### YOUR GOAL
Present the data as a JSON list of strings, one string per line and with blank lines omitted, starting at the beginning of the data and ending at the line containing "(x=1381, y=46)", inclusive. Include no other lines.
——
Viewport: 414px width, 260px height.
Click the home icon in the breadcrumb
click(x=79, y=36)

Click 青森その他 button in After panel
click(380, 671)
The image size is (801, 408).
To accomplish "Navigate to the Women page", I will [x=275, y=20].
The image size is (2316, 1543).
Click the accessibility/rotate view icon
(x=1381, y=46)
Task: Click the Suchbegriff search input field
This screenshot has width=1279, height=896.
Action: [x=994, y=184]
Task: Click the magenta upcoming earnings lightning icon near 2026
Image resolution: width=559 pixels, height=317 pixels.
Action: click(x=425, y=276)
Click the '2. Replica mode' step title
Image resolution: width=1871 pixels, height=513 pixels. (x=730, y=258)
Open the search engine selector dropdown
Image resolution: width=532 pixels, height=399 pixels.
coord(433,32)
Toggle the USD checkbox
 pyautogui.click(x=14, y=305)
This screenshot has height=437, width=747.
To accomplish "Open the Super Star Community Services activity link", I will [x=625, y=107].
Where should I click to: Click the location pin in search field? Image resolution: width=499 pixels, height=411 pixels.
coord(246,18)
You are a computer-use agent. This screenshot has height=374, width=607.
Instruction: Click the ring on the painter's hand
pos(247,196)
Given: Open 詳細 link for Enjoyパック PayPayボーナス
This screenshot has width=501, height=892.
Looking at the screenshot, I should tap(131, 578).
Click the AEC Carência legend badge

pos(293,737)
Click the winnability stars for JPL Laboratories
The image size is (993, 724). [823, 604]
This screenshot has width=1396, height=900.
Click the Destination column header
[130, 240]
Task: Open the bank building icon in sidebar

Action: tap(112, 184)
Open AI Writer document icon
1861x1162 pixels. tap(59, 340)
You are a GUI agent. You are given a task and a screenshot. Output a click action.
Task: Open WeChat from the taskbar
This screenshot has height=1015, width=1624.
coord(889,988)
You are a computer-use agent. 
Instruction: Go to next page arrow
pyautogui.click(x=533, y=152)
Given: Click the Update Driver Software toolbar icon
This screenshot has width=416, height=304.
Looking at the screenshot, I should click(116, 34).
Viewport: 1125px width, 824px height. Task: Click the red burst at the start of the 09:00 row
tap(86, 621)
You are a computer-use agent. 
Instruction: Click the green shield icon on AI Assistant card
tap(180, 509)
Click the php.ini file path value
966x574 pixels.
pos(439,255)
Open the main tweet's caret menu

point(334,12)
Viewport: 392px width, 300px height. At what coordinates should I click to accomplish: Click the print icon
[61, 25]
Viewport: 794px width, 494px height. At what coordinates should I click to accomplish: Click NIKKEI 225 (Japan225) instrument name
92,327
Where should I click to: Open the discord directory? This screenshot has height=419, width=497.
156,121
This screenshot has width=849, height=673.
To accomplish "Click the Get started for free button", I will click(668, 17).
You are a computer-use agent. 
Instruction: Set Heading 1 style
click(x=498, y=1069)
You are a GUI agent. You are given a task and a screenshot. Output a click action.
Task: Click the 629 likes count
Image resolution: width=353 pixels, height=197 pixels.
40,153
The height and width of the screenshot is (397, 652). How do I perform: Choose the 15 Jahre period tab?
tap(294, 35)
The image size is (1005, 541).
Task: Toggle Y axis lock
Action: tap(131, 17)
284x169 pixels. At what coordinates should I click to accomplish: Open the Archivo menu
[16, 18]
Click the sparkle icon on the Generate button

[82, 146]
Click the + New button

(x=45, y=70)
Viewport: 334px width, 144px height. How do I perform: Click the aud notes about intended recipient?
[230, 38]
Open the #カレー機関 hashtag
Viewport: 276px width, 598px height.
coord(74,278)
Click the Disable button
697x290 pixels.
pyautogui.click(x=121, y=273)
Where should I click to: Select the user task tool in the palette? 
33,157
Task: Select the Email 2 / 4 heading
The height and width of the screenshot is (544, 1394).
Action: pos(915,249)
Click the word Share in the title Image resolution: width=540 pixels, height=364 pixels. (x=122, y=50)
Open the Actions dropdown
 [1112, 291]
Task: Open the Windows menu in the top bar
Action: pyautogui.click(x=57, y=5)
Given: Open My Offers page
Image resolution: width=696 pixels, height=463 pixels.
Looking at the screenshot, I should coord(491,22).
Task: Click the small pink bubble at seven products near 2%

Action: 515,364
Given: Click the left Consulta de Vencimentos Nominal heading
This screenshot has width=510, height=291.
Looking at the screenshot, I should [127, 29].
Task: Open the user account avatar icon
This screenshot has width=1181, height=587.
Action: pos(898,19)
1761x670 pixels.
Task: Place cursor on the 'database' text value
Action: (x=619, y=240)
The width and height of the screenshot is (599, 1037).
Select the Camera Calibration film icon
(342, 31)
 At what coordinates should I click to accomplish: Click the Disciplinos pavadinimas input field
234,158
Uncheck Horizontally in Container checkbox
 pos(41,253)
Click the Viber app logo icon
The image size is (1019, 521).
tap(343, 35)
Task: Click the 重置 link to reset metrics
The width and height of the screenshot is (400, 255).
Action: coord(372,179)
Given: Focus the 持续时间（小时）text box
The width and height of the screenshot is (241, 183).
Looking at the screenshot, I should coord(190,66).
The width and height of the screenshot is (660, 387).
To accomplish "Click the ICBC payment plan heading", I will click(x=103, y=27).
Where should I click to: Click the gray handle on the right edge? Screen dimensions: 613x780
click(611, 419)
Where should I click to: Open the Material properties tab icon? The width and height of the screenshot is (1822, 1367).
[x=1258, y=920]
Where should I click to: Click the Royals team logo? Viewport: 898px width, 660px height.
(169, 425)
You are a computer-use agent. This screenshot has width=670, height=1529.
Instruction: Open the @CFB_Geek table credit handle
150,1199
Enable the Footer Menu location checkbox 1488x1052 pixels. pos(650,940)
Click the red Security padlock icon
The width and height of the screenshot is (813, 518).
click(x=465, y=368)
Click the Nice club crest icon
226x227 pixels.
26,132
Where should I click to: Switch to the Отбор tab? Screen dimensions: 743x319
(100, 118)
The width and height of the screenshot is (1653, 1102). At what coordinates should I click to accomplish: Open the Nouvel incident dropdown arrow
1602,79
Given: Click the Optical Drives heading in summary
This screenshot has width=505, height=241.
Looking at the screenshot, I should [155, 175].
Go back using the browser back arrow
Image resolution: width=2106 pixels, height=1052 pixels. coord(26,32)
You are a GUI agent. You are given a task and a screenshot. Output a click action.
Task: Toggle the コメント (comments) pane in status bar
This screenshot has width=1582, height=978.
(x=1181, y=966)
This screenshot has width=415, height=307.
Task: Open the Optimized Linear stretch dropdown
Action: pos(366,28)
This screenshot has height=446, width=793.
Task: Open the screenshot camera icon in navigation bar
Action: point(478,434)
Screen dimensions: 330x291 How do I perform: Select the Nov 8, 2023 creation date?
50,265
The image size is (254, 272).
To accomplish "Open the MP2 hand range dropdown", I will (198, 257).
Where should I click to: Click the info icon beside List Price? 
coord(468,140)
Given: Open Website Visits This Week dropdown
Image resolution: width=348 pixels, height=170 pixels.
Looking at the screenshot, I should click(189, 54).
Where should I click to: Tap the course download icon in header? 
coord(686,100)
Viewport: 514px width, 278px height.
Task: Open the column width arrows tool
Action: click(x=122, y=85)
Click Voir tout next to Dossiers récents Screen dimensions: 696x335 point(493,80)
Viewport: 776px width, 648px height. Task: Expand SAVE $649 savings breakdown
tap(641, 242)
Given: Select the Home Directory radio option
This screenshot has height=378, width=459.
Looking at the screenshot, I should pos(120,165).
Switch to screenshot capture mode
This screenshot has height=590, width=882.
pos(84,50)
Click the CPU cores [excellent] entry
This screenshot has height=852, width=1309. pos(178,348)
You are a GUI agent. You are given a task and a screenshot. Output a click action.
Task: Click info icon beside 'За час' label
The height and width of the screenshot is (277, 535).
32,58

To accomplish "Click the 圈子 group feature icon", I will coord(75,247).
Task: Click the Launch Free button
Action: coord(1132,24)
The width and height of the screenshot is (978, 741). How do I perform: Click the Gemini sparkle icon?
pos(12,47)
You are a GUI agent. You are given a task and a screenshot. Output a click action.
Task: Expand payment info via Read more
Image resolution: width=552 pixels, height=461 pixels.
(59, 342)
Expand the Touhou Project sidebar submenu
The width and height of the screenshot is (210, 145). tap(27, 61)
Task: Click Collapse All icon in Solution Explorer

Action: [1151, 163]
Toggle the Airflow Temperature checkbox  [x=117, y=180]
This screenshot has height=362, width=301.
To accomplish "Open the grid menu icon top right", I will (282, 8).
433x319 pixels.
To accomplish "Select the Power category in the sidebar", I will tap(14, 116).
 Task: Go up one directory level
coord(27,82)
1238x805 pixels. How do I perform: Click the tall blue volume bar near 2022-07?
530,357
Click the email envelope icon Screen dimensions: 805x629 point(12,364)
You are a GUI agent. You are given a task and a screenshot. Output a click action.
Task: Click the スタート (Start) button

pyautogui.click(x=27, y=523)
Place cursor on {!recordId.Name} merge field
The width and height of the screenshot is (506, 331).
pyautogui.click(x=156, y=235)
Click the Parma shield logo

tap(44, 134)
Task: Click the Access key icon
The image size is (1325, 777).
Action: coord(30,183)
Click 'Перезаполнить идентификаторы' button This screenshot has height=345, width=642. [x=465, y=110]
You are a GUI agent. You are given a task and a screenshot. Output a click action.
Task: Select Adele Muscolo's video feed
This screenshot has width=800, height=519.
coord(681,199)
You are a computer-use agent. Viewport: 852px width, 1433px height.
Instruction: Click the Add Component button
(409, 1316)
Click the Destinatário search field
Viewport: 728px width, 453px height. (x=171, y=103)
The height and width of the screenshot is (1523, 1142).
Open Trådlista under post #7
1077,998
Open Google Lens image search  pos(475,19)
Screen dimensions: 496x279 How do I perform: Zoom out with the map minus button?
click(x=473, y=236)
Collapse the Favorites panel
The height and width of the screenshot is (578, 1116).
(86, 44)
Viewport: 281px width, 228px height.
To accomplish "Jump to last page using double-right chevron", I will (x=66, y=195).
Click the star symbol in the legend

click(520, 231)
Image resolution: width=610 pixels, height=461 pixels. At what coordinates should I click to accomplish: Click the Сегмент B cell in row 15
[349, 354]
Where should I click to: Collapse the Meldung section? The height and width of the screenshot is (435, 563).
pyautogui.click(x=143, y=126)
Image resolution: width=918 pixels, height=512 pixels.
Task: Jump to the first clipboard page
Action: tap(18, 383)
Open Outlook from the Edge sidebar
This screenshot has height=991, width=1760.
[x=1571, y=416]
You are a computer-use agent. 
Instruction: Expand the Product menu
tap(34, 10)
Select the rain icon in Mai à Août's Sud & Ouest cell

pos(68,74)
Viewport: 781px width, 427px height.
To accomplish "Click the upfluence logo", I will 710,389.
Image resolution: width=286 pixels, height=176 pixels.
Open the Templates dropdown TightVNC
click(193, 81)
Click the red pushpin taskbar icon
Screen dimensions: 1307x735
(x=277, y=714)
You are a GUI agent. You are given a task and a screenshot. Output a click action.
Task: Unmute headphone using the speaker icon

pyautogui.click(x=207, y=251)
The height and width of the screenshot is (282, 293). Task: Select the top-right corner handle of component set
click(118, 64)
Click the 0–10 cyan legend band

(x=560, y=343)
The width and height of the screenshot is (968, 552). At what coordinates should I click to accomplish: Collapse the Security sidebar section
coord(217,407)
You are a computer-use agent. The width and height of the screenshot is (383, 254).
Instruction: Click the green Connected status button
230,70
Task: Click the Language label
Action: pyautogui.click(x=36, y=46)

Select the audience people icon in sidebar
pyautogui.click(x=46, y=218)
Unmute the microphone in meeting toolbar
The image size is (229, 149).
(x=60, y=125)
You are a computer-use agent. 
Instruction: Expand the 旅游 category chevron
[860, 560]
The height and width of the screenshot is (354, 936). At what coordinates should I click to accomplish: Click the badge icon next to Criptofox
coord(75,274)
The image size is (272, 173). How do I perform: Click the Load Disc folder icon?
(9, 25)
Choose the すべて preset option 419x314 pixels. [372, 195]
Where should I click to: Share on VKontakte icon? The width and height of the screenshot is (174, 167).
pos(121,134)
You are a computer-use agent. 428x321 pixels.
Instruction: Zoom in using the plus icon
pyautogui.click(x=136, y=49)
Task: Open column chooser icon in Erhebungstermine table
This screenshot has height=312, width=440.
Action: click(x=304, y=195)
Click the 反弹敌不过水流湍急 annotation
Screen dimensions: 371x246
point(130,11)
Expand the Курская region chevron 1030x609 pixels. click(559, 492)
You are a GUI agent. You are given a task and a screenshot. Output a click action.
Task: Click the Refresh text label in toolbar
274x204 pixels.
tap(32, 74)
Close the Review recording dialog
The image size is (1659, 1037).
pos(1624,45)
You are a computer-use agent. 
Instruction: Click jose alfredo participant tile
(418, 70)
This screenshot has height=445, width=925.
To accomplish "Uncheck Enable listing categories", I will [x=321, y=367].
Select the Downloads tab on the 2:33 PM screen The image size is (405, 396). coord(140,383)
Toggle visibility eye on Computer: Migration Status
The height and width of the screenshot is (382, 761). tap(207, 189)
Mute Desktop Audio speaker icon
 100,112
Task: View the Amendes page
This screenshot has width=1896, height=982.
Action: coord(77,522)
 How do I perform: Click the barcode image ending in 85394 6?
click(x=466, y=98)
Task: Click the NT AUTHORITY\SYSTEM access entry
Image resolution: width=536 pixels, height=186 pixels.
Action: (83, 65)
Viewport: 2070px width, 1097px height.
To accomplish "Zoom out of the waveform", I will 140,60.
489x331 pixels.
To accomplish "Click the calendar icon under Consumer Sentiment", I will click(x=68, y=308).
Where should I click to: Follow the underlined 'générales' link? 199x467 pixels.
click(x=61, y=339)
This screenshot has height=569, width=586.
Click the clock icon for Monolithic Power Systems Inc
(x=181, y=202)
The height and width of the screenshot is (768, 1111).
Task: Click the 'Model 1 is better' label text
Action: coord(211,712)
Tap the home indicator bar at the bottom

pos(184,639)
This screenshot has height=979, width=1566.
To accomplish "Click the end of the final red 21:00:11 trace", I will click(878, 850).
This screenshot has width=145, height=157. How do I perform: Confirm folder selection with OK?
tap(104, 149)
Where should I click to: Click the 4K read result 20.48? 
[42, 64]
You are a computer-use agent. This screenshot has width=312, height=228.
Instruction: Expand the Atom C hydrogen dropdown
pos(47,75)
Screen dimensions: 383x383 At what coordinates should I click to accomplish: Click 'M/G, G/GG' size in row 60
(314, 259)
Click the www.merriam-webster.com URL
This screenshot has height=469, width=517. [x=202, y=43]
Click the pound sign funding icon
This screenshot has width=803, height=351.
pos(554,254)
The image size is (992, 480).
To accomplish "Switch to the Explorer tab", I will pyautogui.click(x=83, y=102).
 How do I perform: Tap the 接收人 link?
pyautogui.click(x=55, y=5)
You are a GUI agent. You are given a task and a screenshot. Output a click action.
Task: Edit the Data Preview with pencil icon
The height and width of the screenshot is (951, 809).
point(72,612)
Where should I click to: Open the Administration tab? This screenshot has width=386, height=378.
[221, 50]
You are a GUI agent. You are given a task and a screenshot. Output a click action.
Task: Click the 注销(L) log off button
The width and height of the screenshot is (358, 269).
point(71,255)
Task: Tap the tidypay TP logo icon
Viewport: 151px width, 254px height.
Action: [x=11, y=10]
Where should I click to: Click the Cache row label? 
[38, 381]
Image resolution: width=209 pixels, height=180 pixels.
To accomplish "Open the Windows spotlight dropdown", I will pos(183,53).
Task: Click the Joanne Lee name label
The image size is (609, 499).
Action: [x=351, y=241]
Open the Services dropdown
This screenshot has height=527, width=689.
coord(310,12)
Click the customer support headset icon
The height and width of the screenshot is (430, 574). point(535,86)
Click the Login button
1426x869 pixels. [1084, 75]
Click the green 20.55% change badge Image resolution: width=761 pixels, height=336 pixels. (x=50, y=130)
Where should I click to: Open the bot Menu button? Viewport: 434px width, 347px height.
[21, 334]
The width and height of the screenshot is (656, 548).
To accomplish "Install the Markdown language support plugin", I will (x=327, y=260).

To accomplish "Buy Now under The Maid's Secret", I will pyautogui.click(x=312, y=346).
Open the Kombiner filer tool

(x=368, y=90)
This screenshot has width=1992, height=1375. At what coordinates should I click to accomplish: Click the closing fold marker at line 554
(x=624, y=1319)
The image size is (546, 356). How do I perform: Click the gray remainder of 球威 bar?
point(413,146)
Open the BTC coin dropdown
——
### SOLUTION FOR THIS TASK
[
  "Viewport: 414px width, 260px height.",
  "Click the home icon in the breadcrumb",
  "click(x=79, y=36)",
  "Click 青森その他 button in After panel",
  "click(380, 671)",
  "The image size is (801, 408).",
  "To accomplish \"Navigate to the Women page\", I will [x=275, y=20].",
  "The image size is (2316, 1543).",
  "Click the accessibility/rotate view icon",
  "(x=1381, y=46)"
]